Task to complete: Each record is to be given again without alteration.

Dataset entries:

——————————

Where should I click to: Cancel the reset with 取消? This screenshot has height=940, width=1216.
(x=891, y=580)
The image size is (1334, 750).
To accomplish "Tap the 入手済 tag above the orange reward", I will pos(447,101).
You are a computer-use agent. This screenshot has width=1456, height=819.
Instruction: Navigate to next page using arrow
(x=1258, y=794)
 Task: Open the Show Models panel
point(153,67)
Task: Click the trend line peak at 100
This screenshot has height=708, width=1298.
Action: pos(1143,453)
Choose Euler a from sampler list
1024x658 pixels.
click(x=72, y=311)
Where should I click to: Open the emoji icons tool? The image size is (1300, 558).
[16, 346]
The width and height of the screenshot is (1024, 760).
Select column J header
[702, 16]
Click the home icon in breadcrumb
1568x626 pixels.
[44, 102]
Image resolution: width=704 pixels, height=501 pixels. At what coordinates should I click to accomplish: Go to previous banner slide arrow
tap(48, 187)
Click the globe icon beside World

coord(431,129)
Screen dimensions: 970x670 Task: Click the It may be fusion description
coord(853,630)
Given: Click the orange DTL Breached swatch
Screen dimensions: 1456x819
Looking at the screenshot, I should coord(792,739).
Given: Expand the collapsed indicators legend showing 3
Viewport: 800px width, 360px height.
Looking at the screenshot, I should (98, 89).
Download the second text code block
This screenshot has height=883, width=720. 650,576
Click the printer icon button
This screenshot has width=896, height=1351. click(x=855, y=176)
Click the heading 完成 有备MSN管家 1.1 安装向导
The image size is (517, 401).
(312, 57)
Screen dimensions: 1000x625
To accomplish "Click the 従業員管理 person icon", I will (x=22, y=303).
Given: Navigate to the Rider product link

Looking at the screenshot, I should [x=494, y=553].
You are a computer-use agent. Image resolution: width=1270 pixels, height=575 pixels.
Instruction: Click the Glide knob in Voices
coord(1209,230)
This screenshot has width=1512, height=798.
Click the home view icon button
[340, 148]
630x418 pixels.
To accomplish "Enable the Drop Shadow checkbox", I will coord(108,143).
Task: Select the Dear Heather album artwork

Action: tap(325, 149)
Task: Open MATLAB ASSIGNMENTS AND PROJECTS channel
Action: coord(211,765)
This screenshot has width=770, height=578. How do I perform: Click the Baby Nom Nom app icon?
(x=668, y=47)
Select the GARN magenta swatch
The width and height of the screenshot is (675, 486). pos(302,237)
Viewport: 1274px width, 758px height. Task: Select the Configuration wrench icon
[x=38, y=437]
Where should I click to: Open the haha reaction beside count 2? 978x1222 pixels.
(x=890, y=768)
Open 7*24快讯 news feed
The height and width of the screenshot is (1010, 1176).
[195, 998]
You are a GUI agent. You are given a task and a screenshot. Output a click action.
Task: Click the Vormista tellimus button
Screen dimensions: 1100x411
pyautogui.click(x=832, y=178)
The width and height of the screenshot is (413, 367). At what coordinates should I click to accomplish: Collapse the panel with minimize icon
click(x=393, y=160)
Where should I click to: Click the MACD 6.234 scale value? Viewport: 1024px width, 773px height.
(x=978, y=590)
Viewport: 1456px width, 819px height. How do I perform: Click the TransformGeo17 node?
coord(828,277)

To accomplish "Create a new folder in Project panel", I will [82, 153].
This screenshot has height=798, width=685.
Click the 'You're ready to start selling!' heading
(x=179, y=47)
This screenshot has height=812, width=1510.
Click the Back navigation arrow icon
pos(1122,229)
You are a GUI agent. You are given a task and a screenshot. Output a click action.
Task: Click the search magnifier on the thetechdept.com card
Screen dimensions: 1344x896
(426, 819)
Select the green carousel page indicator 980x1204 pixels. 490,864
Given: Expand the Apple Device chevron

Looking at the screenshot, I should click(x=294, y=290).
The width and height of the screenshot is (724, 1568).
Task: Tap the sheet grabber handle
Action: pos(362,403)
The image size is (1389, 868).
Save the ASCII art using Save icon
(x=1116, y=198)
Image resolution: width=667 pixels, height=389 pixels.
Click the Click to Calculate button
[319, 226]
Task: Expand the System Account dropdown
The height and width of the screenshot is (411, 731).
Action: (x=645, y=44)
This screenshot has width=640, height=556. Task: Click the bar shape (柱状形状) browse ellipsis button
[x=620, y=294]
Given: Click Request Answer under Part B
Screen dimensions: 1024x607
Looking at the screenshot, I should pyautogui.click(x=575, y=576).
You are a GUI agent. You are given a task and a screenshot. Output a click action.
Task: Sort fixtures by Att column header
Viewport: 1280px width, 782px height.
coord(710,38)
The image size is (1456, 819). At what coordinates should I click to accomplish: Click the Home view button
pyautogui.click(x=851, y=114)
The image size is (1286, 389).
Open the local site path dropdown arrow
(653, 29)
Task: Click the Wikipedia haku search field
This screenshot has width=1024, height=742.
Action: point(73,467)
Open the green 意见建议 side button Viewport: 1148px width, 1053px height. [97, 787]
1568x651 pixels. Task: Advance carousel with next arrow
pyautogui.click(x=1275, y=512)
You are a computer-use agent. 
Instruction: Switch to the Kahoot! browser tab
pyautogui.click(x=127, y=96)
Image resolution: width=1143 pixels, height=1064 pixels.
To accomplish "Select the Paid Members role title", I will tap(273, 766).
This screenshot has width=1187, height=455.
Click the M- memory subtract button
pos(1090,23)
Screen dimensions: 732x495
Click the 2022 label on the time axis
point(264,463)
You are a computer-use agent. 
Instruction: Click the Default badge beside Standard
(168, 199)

——————————

Exercise output:
Where should I click to: Cancel the reset with 取消? This screenshot has height=940, width=1216.
(x=891, y=580)
The image size is (1334, 750).
To accomplish "Tap the 入手済 tag above the orange reward", I will pos(447,101).
You are a computer-use agent. This screenshot has width=1456, height=819.
Instruction: Navigate to next page using arrow
(x=1258, y=794)
 Task: Open the Show Models panel
point(153,67)
Task: Click the trend line peak at 100
This screenshot has height=708, width=1298.
Action: pos(1143,453)
Choose Euler a from sampler list
1024x658 pixels.
click(x=72, y=311)
Where should I click to: Open the emoji icons tool? The image size is (1300, 558).
[16, 346]
The width and height of the screenshot is (1024, 760).
Select column J header
[702, 16]
Click the home icon in breadcrumb
1568x626 pixels.
[44, 102]
Image resolution: width=704 pixels, height=501 pixels. At what coordinates should I click to accomplish: Go to previous banner slide arrow
tap(48, 187)
Click the globe icon beside World

coord(431,129)
Screen dimensions: 970x670 Task: Click the It may be fusion description
coord(853,630)
Given: Click the orange DTL Breached swatch
Screen dimensions: 1456x819
Looking at the screenshot, I should coord(792,739).
Given: Expand the collapsed indicators legend showing 3
Viewport: 800px width, 360px height.
Looking at the screenshot, I should (98, 89).
Download the second text code block
This screenshot has height=883, width=720. 650,576
Click the printer icon button
This screenshot has width=896, height=1351. click(x=855, y=176)
Click the heading 完成 有备MSN管家 1.1 安装向导
The image size is (517, 401).
(312, 57)
Screen dimensions: 1000x625
To accomplish "Click the 従業員管理 person icon", I will (x=22, y=303).
Given: Navigate to the Rider product link

Looking at the screenshot, I should [x=494, y=553].
You are a computer-use agent. Image resolution: width=1270 pixels, height=575 pixels.
Instruction: Click the Glide knob in Voices
coord(1209,230)
This screenshot has width=1512, height=798.
Click the home view icon button
[340, 148]
630x418 pixels.
To accomplish "Enable the Drop Shadow checkbox", I will coord(108,143).
Task: Select the Dear Heather album artwork

Action: tap(325, 149)
Task: Open MATLAB ASSIGNMENTS AND PROJECTS channel
Action: coord(211,765)
This screenshot has width=770, height=578. How do I perform: Click the Baby Nom Nom app icon?
(x=668, y=47)
Select the GARN magenta swatch
The width and height of the screenshot is (675, 486). pos(302,237)
Viewport: 1274px width, 758px height. Task: Select the Configuration wrench icon
[x=38, y=437]
Where should I click to: Open the haha reaction beside count 2? 978x1222 pixels.
(x=890, y=768)
Open 7*24快讯 news feed
The height and width of the screenshot is (1010, 1176).
[195, 998]
You are a GUI agent. You are given a task and a screenshot. Output a click action.
Task: Click the Vormista tellimus button
Screen dimensions: 1100x411
pyautogui.click(x=832, y=178)
The width and height of the screenshot is (413, 367). At what coordinates should I click to accomplish: Collapse the panel with minimize icon
click(x=393, y=160)
Where should I click to: Click the MACD 6.234 scale value? Viewport: 1024px width, 773px height.
(x=978, y=590)
Viewport: 1456px width, 819px height. How do I perform: Click the TransformGeo17 node?
coord(828,277)

To accomplish "Create a new folder in Project panel", I will [82, 153].
This screenshot has height=798, width=685.
Click the 'You're ready to start selling!' heading
(x=179, y=47)
This screenshot has height=812, width=1510.
Click the Back navigation arrow icon
pos(1122,229)
You are a GUI agent. You are given a task and a screenshot. Output a click action.
Task: Click the search magnifier on the thetechdept.com card
Screen dimensions: 1344x896
(426, 819)
Select the green carousel page indicator 980x1204 pixels. 490,864
Given: Expand the Apple Device chevron

Looking at the screenshot, I should click(x=294, y=290).
The width and height of the screenshot is (724, 1568).
Task: Tap the sheet grabber handle
Action: pos(362,403)
The image size is (1389, 868).
Save the ASCII art using Save icon
(x=1116, y=198)
Image resolution: width=667 pixels, height=389 pixels.
Click the Click to Calculate button
[319, 226]
Task: Expand the System Account dropdown
The height and width of the screenshot is (411, 731).
Action: (x=645, y=44)
This screenshot has width=640, height=556. Task: Click the bar shape (柱状形状) browse ellipsis button
[x=620, y=294]
Given: Click Request Answer under Part B
Screen dimensions: 1024x607
Looking at the screenshot, I should pyautogui.click(x=575, y=576).
You are a GUI agent. You are given a task and a screenshot. Output a click action.
Task: Sort fixtures by Att column header
Viewport: 1280px width, 782px height.
coord(710,38)
The image size is (1456, 819). At what coordinates should I click to accomplish: Click the Home view button
pyautogui.click(x=851, y=114)
The image size is (1286, 389).
Open the local site path dropdown arrow
(653, 29)
Task: Click the Wikipedia haku search field
This screenshot has width=1024, height=742.
Action: point(73,467)
Open the green 意见建议 side button Viewport: 1148px width, 1053px height. [97, 787]
1568x651 pixels. Task: Advance carousel with next arrow
pyautogui.click(x=1275, y=512)
You are a computer-use agent. 
Instruction: Switch to the Kahoot! browser tab
pyautogui.click(x=127, y=96)
Image resolution: width=1143 pixels, height=1064 pixels.
To accomplish "Select the Paid Members role title", I will tap(273, 766).
This screenshot has width=1187, height=455.
Click the M- memory subtract button
pos(1090,23)
Screen dimensions: 732x495
Click the 2022 label on the time axis
point(264,463)
You are a computer-use agent. 
Instruction: Click the Default badge beside Standard
(168, 199)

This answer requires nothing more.